● Data provided
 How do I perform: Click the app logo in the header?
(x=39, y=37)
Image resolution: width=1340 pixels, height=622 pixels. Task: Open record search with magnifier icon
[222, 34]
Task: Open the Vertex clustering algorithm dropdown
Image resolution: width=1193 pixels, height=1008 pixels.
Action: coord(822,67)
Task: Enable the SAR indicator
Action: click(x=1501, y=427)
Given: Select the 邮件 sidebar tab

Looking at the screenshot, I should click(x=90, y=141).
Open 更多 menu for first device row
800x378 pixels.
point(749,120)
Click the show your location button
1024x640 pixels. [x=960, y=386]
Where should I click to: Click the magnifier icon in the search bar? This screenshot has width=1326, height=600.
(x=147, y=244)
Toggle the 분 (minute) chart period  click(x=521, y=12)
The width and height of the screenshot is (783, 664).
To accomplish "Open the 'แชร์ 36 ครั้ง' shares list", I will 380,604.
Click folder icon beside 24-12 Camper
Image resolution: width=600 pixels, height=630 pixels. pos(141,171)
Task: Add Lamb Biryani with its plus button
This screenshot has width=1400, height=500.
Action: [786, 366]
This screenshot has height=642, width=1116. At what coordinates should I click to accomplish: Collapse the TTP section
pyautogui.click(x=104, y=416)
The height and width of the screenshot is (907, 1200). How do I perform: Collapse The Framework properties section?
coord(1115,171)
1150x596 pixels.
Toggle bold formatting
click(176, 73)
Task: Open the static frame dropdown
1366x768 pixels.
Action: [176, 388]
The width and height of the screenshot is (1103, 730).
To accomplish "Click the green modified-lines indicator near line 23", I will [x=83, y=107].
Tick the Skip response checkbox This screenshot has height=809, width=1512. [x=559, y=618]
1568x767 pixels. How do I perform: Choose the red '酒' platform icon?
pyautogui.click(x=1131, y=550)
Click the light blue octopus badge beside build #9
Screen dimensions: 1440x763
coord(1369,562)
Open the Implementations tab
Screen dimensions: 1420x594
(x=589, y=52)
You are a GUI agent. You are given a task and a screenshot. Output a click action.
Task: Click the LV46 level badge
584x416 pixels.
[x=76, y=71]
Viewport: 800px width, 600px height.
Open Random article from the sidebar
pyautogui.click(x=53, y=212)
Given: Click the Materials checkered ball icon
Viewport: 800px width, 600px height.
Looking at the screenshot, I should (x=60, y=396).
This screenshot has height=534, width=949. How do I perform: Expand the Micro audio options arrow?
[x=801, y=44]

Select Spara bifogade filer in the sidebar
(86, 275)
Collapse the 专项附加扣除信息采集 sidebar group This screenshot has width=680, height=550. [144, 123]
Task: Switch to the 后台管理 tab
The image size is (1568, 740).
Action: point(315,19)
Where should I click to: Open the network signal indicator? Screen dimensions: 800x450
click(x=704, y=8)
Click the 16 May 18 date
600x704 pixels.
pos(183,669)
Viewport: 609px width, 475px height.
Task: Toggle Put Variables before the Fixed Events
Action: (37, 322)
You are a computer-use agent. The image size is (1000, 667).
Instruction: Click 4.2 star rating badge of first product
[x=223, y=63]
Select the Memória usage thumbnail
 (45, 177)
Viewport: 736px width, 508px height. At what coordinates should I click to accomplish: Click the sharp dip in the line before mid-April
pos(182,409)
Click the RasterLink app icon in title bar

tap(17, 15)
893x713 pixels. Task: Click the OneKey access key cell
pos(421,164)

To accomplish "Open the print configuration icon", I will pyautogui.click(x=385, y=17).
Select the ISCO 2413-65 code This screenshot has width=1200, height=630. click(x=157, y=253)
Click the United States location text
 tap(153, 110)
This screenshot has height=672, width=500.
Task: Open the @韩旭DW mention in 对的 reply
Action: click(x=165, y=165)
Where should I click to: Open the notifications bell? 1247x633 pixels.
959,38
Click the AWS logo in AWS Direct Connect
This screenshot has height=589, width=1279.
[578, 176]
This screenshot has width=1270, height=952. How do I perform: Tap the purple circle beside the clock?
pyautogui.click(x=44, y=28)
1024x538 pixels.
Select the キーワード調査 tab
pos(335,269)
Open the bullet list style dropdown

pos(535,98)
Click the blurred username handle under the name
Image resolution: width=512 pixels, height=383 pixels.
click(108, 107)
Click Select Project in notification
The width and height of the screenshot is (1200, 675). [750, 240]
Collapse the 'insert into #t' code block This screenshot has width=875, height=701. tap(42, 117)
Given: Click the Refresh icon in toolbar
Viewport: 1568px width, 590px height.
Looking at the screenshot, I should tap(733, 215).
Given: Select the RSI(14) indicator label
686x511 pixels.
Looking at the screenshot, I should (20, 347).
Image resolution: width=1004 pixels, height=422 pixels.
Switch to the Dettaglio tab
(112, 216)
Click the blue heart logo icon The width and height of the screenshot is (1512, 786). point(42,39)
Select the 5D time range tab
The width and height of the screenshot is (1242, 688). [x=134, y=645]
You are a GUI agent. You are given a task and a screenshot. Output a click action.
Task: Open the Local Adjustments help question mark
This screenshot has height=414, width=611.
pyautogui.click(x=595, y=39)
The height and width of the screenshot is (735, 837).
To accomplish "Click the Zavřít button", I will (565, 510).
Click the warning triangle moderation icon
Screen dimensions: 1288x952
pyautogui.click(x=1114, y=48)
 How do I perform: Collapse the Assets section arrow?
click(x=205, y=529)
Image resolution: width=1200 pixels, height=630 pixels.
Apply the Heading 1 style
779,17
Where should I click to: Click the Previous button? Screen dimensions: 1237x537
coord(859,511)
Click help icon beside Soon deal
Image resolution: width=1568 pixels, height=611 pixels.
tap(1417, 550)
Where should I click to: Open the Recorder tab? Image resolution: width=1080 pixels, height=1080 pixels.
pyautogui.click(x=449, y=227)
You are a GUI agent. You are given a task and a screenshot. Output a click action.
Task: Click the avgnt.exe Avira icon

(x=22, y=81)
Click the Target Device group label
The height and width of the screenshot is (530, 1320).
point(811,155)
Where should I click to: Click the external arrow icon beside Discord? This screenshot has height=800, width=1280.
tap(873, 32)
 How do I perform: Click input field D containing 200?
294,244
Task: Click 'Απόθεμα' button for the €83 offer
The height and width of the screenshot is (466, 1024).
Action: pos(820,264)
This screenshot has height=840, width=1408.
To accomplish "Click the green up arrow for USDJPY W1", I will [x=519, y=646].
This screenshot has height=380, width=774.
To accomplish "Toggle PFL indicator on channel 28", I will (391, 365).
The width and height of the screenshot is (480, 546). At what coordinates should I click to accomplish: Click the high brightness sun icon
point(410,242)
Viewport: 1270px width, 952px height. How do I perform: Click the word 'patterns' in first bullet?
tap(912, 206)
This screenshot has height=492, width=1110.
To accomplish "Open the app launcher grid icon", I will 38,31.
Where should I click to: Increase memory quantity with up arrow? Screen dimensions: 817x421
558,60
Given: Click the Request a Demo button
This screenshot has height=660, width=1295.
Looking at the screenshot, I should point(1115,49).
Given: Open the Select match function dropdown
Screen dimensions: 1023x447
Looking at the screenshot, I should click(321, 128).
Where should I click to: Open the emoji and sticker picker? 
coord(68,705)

● Directions for this task
What's needed is every entry, returned word for word.

● Result of the task
 How do I perform: Click the app logo in the header?
(x=39, y=37)
Image resolution: width=1340 pixels, height=622 pixels. Task: Open record search with magnifier icon
[222, 34]
Task: Open the Vertex clustering algorithm dropdown
Image resolution: width=1193 pixels, height=1008 pixels.
Action: coord(822,67)
Task: Enable the SAR indicator
Action: click(x=1501, y=427)
Given: Select the 邮件 sidebar tab

Looking at the screenshot, I should click(x=90, y=141).
Open 更多 menu for first device row
800x378 pixels.
point(749,120)
Click the show your location button
1024x640 pixels. [x=960, y=386]
Where should I click to: Click the magnifier icon in the search bar? This screenshot has width=1326, height=600.
(x=147, y=244)
Toggle the 분 (minute) chart period  click(x=521, y=12)
The width and height of the screenshot is (783, 664).
To accomplish "Open the 'แชร์ 36 ครั้ง' shares list", I will 380,604.
Click folder icon beside 24-12 Camper
Image resolution: width=600 pixels, height=630 pixels. pos(141,171)
Task: Add Lamb Biryani with its plus button
This screenshot has width=1400, height=500.
Action: [786, 366]
This screenshot has height=642, width=1116. At what coordinates should I click to accomplish: Collapse the TTP section
pyautogui.click(x=104, y=416)
The height and width of the screenshot is (907, 1200). How do I perform: Collapse The Framework properties section?
coord(1115,171)
1150x596 pixels.
Toggle bold formatting
click(176, 73)
Task: Open the static frame dropdown
1366x768 pixels.
Action: [176, 388]
The width and height of the screenshot is (1103, 730).
To accomplish "Click the green modified-lines indicator near line 23", I will [x=83, y=107].
Tick the Skip response checkbox This screenshot has height=809, width=1512. [x=559, y=618]
1568x767 pixels. How do I perform: Choose the red '酒' platform icon?
pyautogui.click(x=1131, y=550)
Click the light blue octopus badge beside build #9
Screen dimensions: 1440x763
coord(1369,562)
Open the Implementations tab
Screen dimensions: 1420x594
(x=589, y=52)
You are a GUI agent. You are given a task and a screenshot. Output a click action.
Task: Click the LV46 level badge
584x416 pixels.
[x=76, y=71]
Viewport: 800px width, 600px height.
Open Random article from the sidebar
pyautogui.click(x=53, y=212)
Given: Click the Materials checkered ball icon
Viewport: 800px width, 600px height.
Looking at the screenshot, I should (x=60, y=396).
This screenshot has height=534, width=949. How do I perform: Expand the Micro audio options arrow?
[x=801, y=44]

Select Spara bifogade filer in the sidebar
(86, 275)
Collapse the 专项附加扣除信息采集 sidebar group This screenshot has width=680, height=550. [144, 123]
Task: Switch to the 后台管理 tab
The image size is (1568, 740).
Action: point(315,19)
Where should I click to: Open the network signal indicator? Screen dimensions: 800x450
click(x=704, y=8)
Click the 16 May 18 date
600x704 pixels.
pos(183,669)
Viewport: 609px width, 475px height.
Task: Toggle Put Variables before the Fixed Events
Action: (37, 322)
You are a computer-use agent. The image size is (1000, 667).
Instruction: Click 4.2 star rating badge of first product
[x=223, y=63]
Select the Memória usage thumbnail
 (45, 177)
Viewport: 736px width, 508px height. At what coordinates should I click to accomplish: Click the sharp dip in the line before mid-April
pos(182,409)
Click the RasterLink app icon in title bar

tap(17, 15)
893x713 pixels. Task: Click the OneKey access key cell
pos(421,164)

To accomplish "Open the print configuration icon", I will pyautogui.click(x=385, y=17).
Select the ISCO 2413-65 code This screenshot has width=1200, height=630. click(x=157, y=253)
Click the United States location text
 tap(153, 110)
This screenshot has height=672, width=500.
Task: Open the @韩旭DW mention in 对的 reply
Action: click(x=165, y=165)
Where should I click to: Open the notifications bell? 1247x633 pixels.
959,38
Click the AWS logo in AWS Direct Connect
This screenshot has height=589, width=1279.
[578, 176]
This screenshot has width=1270, height=952. How do I perform: Tap the purple circle beside the clock?
pyautogui.click(x=44, y=28)
1024x538 pixels.
Select the キーワード調査 tab
pos(335,269)
Open the bullet list style dropdown

pos(535,98)
Click the blurred username handle under the name
Image resolution: width=512 pixels, height=383 pixels.
click(108, 107)
Click Select Project in notification
The width and height of the screenshot is (1200, 675). [750, 240]
Collapse the 'insert into #t' code block This screenshot has width=875, height=701. tap(42, 117)
Given: Click the Refresh icon in toolbar
Viewport: 1568px width, 590px height.
Looking at the screenshot, I should tap(733, 215).
Given: Select the RSI(14) indicator label
686x511 pixels.
Looking at the screenshot, I should (20, 347).
Image resolution: width=1004 pixels, height=422 pixels.
Switch to the Dettaglio tab
(112, 216)
Click the blue heart logo icon The width and height of the screenshot is (1512, 786). point(42,39)
Select the 5D time range tab
The width and height of the screenshot is (1242, 688). [x=134, y=645]
You are a GUI agent. You are given a task and a screenshot. Output a click action.
Task: Open the Local Adjustments help question mark
This screenshot has height=414, width=611.
pyautogui.click(x=595, y=39)
The height and width of the screenshot is (735, 837).
To accomplish "Click the Zavřít button", I will (565, 510).
Click the warning triangle moderation icon
Screen dimensions: 1288x952
pyautogui.click(x=1114, y=48)
 How do I perform: Collapse the Assets section arrow?
click(x=205, y=529)
Image resolution: width=1200 pixels, height=630 pixels.
Apply the Heading 1 style
779,17
Where should I click to: Click the Previous button? Screen dimensions: 1237x537
coord(859,511)
Click help icon beside Soon deal
Image resolution: width=1568 pixels, height=611 pixels.
tap(1417, 550)
Where should I click to: Open the Recorder tab? Image resolution: width=1080 pixels, height=1080 pixels.
pyautogui.click(x=449, y=227)
You are a GUI agent. You are given a task and a screenshot. Output a click action.
Task: Click the avgnt.exe Avira icon

(x=22, y=81)
Click the Target Device group label
The height and width of the screenshot is (530, 1320).
point(811,155)
Where should I click to: Click the external arrow icon beside Discord? This screenshot has height=800, width=1280.
tap(873, 32)
 How do I perform: Click input field D containing 200?
294,244
Task: Click 'Απόθεμα' button for the €83 offer
The height and width of the screenshot is (466, 1024).
Action: pos(820,264)
This screenshot has height=840, width=1408.
To accomplish "Click the green up arrow for USDJPY W1", I will [x=519, y=646].
This screenshot has height=380, width=774.
To accomplish "Toggle PFL indicator on channel 28", I will (391, 365).
The width and height of the screenshot is (480, 546). At what coordinates should I click to accomplish: Click the high brightness sun icon
point(410,242)
Viewport: 1270px width, 952px height. How do I perform: Click the word 'patterns' in first bullet?
tap(912, 206)
This screenshot has height=492, width=1110.
To accomplish "Open the app launcher grid icon", I will 38,31.
Where should I click to: Increase memory quantity with up arrow? Screen dimensions: 817x421
558,60
Given: Click the Request a Demo button
This screenshot has height=660, width=1295.
Looking at the screenshot, I should point(1115,49).
Given: Open the Select match function dropdown
Screen dimensions: 1023x447
Looking at the screenshot, I should click(321, 128).
Where should I click to: Open the emoji and sticker picker? 
coord(68,705)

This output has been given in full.